What the task asks:
Revise the material below by replacing every "column header" with "column heading", keeping everything else the same.

↓

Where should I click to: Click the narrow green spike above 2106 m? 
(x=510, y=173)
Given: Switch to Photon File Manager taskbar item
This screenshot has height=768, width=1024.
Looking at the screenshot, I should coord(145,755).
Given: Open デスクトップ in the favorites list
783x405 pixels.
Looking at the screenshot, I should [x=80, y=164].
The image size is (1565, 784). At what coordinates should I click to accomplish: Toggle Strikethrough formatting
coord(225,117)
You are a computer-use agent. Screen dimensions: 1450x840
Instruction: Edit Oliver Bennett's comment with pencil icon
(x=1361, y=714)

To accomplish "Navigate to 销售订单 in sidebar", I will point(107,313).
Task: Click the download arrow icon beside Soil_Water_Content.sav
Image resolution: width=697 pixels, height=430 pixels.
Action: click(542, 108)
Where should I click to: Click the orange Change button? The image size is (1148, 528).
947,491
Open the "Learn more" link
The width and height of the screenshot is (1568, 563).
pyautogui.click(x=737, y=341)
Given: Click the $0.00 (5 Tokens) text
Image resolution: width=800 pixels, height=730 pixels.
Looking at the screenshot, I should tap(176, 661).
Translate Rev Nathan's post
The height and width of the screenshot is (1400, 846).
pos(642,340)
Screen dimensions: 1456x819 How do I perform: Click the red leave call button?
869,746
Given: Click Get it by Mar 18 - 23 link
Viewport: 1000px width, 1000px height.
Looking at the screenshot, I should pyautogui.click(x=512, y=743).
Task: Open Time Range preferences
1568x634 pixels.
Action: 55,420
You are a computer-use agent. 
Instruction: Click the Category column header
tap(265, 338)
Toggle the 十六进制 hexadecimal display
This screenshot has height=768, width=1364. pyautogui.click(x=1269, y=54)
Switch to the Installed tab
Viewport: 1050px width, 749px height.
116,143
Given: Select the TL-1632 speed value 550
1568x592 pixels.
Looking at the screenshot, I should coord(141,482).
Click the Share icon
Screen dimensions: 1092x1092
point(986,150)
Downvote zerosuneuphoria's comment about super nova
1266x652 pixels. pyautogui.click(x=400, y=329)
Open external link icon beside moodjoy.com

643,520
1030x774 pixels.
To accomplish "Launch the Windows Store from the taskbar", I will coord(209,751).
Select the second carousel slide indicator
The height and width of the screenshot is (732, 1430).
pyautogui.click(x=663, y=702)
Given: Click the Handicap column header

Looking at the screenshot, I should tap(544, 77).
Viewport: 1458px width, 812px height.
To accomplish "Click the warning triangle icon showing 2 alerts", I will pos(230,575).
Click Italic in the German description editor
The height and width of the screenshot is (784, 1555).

↑

Expected answer:
Where should I click to: Click the narrow green spike above 2106 m? 
(x=510, y=173)
Given: Switch to Photon File Manager taskbar item
This screenshot has height=768, width=1024.
Looking at the screenshot, I should coord(145,755).
Given: Open デスクトップ in the favorites list
783x405 pixels.
Looking at the screenshot, I should [x=80, y=164].
The image size is (1565, 784). At what coordinates should I click to accomplish: Toggle Strikethrough formatting
coord(225,117)
You are a computer-use agent. Screen dimensions: 1450x840
Instruction: Edit Oliver Bennett's comment with pencil icon
(x=1361, y=714)

To accomplish "Navigate to 销售订单 in sidebar", I will point(107,313).
Task: Click the download arrow icon beside Soil_Water_Content.sav
Image resolution: width=697 pixels, height=430 pixels.
Action: click(542, 108)
Where should I click to: Click the orange Change button? The image size is (1148, 528).
947,491
Open the "Learn more" link
The width and height of the screenshot is (1568, 563).
pyautogui.click(x=737, y=341)
Given: Click the $0.00 (5 Tokens) text
Image resolution: width=800 pixels, height=730 pixels.
Looking at the screenshot, I should tap(176, 661).
Translate Rev Nathan's post
The height and width of the screenshot is (1400, 846).
pos(642,340)
Screen dimensions: 1456x819 How do I perform: Click the red leave call button?
869,746
Given: Click Get it by Mar 18 - 23 link
Viewport: 1000px width, 1000px height.
Looking at the screenshot, I should pyautogui.click(x=512, y=743).
Task: Open Time Range preferences
1568x634 pixels.
Action: 55,420
You are a computer-use agent. 
Instruction: Click the Category column heading
tap(265, 338)
Toggle the 十六进制 hexadecimal display
This screenshot has height=768, width=1364. pyautogui.click(x=1269, y=54)
Switch to the Installed tab
Viewport: 1050px width, 749px height.
116,143
Given: Select the TL-1632 speed value 550
1568x592 pixels.
Looking at the screenshot, I should coord(141,482).
Click the Share icon
Screen dimensions: 1092x1092
point(986,150)
Downvote zerosuneuphoria's comment about super nova
1266x652 pixels. pyautogui.click(x=400, y=329)
Open external link icon beside moodjoy.com

643,520
1030x774 pixels.
To accomplish "Launch the Windows Store from the taskbar", I will coord(209,751).
Select the second carousel slide indicator
The height and width of the screenshot is (732, 1430).
pyautogui.click(x=663, y=702)
Given: Click the Handicap column heading

Looking at the screenshot, I should tap(544, 77).
Viewport: 1458px width, 812px height.
To accomplish "Click the warning triangle icon showing 2 alerts", I will pos(230,575).
Click Italic in the German description editor
The height and width of the screenshot is (784, 1555).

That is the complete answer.